Upon returning to Morocco later that year, Batma and H’gour founded a folk band called Nass el Ghiwane which would become the most successful and influential North African band of the 20th century. When they returned to Paris in 1976, they did so to headline a performance at one of the city’s biggest venues, the legendary Olympia Theatre.

Nass el Ghiwane’s success highlights the importance of Paris as a central junction in the political, social, and cultural networks of North African history. In a postcolonial moment when political conflicts, particularly between Morocco and Algeria, made intraregional travel in the Middle East and North Africa increasingly difficult, Paris served as a meeting point for artists and intellectuals from across the region. Ironically, Nass el Ghiwane achieved success through a folksy, rural, and self-consciously nationalist Moroccan sound, which they actually formulated on the streets of metropolitan France. Paris’s centrality to the questions of national identity and artistic authenticity in Moroccan music demonstrates the increasingly transnational nature of North African political and cultural movements over the past century.


An Unexpected By-Product of Colonialization

Thanks to colonial networks of labor migration and material production, Paris has been an important artistic center since the very beginning of the record industry, in the early 1900s.

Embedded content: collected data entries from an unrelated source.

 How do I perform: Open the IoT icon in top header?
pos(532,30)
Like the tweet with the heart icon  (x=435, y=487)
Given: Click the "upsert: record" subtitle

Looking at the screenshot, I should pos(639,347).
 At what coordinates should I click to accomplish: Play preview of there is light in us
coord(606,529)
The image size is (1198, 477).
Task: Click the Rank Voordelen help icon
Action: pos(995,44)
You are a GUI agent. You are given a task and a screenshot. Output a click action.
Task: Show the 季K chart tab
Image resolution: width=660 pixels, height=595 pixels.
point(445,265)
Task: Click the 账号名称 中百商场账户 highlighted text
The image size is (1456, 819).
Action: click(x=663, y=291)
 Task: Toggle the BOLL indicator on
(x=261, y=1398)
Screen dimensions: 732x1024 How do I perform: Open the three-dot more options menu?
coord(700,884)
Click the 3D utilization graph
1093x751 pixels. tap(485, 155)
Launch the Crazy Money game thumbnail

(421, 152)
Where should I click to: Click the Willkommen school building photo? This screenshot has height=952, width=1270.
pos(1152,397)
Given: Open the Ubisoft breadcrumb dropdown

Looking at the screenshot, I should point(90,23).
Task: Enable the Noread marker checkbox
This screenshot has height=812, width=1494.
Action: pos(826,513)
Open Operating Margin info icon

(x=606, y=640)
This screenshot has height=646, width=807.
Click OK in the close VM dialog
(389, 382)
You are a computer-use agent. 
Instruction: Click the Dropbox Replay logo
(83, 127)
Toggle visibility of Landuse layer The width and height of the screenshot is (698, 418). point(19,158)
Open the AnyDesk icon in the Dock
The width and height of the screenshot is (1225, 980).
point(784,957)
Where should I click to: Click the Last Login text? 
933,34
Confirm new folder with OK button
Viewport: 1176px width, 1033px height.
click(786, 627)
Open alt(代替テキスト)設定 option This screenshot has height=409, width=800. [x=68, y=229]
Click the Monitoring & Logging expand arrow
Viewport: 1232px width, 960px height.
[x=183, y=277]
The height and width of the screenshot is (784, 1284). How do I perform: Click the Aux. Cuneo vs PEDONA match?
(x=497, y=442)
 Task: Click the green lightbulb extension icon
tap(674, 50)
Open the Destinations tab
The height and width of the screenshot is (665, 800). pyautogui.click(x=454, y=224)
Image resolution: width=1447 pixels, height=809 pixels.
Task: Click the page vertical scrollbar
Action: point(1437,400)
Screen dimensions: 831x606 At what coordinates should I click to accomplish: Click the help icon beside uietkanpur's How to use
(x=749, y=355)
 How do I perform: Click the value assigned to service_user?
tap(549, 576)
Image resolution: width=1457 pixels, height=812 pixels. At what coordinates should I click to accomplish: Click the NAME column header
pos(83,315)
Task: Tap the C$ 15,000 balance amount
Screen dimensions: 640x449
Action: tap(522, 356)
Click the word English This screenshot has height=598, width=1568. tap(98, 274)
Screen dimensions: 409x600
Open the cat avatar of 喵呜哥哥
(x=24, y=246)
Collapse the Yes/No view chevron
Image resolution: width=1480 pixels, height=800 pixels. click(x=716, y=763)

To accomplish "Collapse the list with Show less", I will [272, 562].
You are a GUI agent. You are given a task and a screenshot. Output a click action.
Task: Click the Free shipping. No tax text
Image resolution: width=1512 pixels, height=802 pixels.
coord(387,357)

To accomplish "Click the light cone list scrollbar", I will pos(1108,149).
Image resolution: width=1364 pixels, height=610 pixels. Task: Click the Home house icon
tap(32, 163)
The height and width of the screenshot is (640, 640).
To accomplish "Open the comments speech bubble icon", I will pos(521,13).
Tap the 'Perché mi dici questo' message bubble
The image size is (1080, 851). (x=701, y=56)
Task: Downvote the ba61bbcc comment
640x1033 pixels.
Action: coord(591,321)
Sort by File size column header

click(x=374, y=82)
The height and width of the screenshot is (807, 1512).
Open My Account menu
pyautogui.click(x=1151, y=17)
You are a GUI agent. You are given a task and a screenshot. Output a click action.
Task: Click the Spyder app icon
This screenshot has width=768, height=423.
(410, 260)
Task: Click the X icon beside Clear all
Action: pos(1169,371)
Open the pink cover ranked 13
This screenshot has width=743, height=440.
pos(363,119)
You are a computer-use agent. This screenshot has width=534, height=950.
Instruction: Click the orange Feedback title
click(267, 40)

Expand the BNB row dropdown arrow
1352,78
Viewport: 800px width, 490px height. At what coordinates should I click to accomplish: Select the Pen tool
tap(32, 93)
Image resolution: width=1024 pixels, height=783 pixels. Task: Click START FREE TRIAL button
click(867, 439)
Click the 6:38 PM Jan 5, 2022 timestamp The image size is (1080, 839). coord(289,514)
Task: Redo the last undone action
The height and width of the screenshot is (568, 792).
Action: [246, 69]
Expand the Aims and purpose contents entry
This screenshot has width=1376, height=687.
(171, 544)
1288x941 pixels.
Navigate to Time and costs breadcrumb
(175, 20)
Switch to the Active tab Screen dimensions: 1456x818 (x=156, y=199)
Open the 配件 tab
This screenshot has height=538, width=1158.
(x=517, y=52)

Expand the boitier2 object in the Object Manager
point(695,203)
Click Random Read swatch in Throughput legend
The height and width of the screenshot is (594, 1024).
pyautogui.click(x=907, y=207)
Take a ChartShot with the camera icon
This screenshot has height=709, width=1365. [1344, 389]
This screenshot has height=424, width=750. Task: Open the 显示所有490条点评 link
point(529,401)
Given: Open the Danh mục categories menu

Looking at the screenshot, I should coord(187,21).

The Paris-based Pathé Records, which dominated the early market in wax phonograph cylinders, produced the first commercial recordings of North African music, mostly from the classical Andalusian repertoire. European record companies built impressive distribution networks across North Africa, where intermediaries like the Algerian Jewish musician Edmund Yafil would both sell Pathé records and recommend local musicians for recording and distribution. In the mid 1930s, the rrways singer and rebab player Lhaj Belaid traveled from southern Morocco to the Baidaphon Records studio in Paris to create one of the earliest recordings of Moroccan Tamazight music.

Recording History cover, Christopher Silver
Recording History is published by Stanford.

Out of this group of recordings, the song “Ammudu n Bariz” (A Trip to Paris) praises the city of lights as a place where many Maghrebi immigrants first encountered the wonders of the modern world: “There are no more troubles, neither on earth nor at sea / He who wishes to travel has no more excuses / In the heart of Paris I had good company / Where you were all gathered oh chleuhs [Imazighen] / Chleuhs and Arabs all happy.” This reference points to Paris’s importance as a meeting point for people from different ethnic groups across the Middle East; the song’s spoken introduction (a common formality of early recordings) suggests that the legendary Egyptian singer Mohammed Abdelwahab was in the studio when Belaid recorded.

In the decades following World War I, tens of thousands of Maghrebi immigrants settled in Paris, creating a trans-Mediterranean market for North African music. In his book Recording History: Jews, Muslims, and Music across Twentieth Century North Africa, Christopher Silver details how Paris became an important center for Maghrebi musicians between the 1930s and 1950s. Rising stars like Salim Halali and Louisa Tounsia sang frequently at clubs like Au Petit Marseillais in the Marais and El Djazaïr in the Latin Quarter. Recording in the Pathé studios in 1939, Halali, an Algerian Jew, gave voice to this immigrant community’s melancholy sense of exile on “Arja’ l-biladak” (Return to Your Country). His plaintive voice calling: “Return to your country man / Why do you remain estranged?” was popular both among immigrants in France and back home in North Africa; it was considered so subversive that Vichy officials in Morocco banned Halali’s record in 1942.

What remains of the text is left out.